In my opinion, it is a troublesome proposition since designers are normally freelancers and not staff of the tattoo bearers, so their relationship might not qualify as contracts of service beneath Section 17(c). Like impartial contractors, tattoo artists can be first house owners of copyright of their work. This is why a number of celebrities make their tattoo artists signal waivers or project deeds allocating all rights over their design to them.
Another advised route is that of an implied license (a non-exclusive license offered by the artist to the tattoo bearer), which was acknowledged within the current US case of Solid Oaks v. 2k Games. However, owing to the elemental proper standing of publicity rights in India, this could current the identical drawback of acquiring a license to train rights which already belong to the tattoo bearer, apart from the issues outlined by Kiran in her submit.
Comparing the choices, work-for-hire rationalization hinged beneath part 17(b) seems to be most logically in keeping with tattooing apply. Section 17(b) offers that for pictures, work, portraits, engravings and cinematograph movies made “at the instance of a person”, such individual owns copyright. Although not one of the specified works are made on the human physique as a medium, tattoos might, by some lengthy shot, be considered ‘engravings.’ An modification in Section 17(b) to incorporate physique artwork would be certain that each publicity rights and financial rights are vested within the tattoo bearer. However, all of those options, i.e., implied license and work-for-fire therapy beneath Sections 17(b) and 17(c) solely tackle the financial rights overlap. The battle between the creator’s inalienable proper to integrity and publicity rights nonetheless stays. Therefore, it’s essential to have legislative readability on the demarcation between all of those overlapping rights.

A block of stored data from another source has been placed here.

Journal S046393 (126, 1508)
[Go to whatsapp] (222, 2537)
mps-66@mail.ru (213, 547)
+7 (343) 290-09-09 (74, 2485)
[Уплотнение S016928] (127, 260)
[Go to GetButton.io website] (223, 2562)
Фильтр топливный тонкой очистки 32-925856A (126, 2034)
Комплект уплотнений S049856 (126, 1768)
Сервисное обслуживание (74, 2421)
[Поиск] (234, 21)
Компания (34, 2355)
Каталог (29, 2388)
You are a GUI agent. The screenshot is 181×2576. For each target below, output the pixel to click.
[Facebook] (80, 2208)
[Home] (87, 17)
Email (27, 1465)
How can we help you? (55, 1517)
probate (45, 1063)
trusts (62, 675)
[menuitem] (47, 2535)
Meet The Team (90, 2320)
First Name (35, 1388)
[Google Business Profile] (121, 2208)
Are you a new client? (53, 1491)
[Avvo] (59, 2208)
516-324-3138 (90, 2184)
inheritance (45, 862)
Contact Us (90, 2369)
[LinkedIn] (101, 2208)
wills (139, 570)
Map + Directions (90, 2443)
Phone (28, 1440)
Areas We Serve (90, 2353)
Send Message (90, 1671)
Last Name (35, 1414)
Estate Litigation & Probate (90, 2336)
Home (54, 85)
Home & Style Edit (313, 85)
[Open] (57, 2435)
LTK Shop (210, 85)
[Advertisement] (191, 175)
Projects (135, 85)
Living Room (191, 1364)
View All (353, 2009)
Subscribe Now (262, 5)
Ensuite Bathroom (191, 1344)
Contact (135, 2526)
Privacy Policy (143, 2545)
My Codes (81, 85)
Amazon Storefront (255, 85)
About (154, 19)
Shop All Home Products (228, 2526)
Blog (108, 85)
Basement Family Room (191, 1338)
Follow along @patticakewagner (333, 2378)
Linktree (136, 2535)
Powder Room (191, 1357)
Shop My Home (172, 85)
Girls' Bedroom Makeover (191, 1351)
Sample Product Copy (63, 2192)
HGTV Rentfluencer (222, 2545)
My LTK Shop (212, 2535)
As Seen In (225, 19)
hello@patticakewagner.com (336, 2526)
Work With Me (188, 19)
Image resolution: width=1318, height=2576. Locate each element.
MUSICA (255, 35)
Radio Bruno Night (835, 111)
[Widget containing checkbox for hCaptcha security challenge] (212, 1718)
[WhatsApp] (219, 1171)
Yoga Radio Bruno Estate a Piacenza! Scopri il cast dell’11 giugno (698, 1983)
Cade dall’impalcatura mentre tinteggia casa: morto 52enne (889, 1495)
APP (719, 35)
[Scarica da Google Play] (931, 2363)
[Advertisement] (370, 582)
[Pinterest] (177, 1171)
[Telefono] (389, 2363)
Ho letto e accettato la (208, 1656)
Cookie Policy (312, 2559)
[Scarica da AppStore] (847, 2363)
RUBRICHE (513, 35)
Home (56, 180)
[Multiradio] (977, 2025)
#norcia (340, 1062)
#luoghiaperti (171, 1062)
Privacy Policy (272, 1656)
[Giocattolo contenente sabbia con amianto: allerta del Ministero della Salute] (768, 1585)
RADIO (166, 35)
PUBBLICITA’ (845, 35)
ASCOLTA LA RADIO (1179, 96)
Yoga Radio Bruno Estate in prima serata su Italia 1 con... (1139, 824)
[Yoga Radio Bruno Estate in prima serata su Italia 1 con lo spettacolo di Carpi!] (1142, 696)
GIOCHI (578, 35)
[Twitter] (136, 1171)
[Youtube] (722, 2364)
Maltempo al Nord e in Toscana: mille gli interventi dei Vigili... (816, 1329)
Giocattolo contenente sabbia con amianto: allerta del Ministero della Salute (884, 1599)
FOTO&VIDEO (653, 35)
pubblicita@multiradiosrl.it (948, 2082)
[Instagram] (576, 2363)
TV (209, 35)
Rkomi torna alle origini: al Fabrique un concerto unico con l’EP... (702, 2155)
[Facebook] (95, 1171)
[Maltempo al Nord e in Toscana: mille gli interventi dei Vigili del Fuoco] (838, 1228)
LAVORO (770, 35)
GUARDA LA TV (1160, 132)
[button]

With the emergence of beforehand unimagined mediums of expression, this concern demonstrates the significance for Copyright legislation to handle the particular issues offered by them. The Legislature should lay down a transparent ambit for publicity rights, past what has been usually pronounced in courtroom choices. Ideally, each the artist and the tattoo bearer should be prohibited from making revenue solely on the premise of the celebrity or creative advantage of the opposite, respectively. This should be complemented with options for circumstances the place misappropriation and reputable use can’t be distinguished.